Source material:
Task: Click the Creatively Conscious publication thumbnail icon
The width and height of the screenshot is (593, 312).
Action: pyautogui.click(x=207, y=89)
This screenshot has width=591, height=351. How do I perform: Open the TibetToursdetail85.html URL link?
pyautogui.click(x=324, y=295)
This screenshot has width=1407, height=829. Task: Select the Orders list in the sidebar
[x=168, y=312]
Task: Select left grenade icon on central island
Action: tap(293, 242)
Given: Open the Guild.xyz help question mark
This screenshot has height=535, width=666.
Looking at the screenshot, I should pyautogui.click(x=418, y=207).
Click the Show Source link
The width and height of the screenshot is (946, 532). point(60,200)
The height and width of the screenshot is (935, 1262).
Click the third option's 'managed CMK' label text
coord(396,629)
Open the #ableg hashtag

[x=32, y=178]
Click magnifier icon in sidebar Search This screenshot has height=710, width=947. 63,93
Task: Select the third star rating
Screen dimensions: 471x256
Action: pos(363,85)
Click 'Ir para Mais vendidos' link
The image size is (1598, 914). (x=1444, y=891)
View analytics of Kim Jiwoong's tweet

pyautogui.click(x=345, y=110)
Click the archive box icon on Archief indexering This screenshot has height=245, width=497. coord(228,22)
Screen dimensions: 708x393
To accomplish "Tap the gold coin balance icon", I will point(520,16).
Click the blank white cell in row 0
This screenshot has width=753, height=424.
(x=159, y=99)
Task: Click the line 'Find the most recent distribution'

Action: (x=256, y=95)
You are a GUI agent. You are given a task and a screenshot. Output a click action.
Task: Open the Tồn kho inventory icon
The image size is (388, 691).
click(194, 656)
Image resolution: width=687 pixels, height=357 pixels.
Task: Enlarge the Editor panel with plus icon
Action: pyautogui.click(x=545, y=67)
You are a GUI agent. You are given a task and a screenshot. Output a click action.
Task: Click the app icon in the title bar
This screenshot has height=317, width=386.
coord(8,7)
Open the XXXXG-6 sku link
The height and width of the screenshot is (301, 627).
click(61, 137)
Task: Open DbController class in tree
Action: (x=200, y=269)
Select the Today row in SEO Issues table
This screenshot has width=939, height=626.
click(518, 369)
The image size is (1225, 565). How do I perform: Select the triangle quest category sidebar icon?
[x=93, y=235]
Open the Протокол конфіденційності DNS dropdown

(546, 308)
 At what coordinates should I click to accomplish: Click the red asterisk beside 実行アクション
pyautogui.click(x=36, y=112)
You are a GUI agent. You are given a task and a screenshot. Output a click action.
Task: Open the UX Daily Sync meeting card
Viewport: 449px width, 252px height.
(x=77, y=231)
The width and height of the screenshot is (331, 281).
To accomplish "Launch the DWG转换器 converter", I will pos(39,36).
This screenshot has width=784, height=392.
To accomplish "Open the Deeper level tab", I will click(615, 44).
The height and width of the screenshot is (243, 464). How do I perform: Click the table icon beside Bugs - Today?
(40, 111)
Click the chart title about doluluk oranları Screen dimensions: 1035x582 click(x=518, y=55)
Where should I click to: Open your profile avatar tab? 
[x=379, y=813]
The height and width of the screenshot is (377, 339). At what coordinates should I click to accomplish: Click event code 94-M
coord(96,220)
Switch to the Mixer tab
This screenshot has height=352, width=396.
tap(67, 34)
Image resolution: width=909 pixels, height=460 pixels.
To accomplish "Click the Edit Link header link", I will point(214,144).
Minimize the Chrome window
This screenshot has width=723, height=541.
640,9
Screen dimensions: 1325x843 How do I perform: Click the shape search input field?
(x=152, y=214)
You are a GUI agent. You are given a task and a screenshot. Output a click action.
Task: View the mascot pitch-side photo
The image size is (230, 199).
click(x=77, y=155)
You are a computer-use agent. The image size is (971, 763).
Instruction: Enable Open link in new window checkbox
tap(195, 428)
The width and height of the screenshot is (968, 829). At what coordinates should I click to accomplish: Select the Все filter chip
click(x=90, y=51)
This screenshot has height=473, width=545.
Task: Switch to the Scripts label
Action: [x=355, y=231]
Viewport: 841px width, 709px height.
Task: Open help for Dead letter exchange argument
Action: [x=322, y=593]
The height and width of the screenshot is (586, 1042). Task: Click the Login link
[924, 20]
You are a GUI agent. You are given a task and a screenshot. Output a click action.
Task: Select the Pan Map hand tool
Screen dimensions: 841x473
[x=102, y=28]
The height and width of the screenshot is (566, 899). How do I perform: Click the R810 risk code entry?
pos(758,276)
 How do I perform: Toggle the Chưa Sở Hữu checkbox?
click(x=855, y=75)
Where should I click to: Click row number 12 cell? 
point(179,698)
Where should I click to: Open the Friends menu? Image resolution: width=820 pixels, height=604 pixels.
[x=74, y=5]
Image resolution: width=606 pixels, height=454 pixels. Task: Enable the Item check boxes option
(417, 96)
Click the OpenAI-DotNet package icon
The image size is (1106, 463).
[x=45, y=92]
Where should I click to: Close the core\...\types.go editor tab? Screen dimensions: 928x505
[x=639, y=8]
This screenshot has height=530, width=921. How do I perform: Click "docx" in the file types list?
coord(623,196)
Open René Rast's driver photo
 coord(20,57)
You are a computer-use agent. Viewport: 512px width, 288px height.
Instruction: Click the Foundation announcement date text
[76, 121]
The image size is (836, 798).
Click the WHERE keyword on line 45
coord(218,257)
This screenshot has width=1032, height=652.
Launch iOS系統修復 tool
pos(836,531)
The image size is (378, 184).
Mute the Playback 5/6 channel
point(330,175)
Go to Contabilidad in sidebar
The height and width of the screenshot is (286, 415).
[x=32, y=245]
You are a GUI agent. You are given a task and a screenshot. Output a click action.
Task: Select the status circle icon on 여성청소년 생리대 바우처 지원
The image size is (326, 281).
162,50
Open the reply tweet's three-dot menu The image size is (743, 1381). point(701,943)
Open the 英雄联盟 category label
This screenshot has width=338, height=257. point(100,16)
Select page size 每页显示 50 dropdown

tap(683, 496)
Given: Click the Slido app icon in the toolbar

Aim: Find each line in the data that contains the word "accomplish", treating case as significant, and copy those lines.

In response:
To accomplish "Tap the gold coin balance icon", I will point(520,16).
 At what coordinates should I click to accomplish: Click the red asterisk beside 実行アクション
To accomplish "Launch the DWG转换器 converter", I will pos(39,36).
To accomplish "Open the Deeper level tab", I will click(615, 44).
The height and width of the screenshot is (377, 339). At what coordinates should I click to accomplish: Click event code 94-M
To accomplish "Click the Edit Link header link", I will point(214,144).
The width and height of the screenshot is (968, 829). At what coordinates should I click to accomplish: Select the Все filter chip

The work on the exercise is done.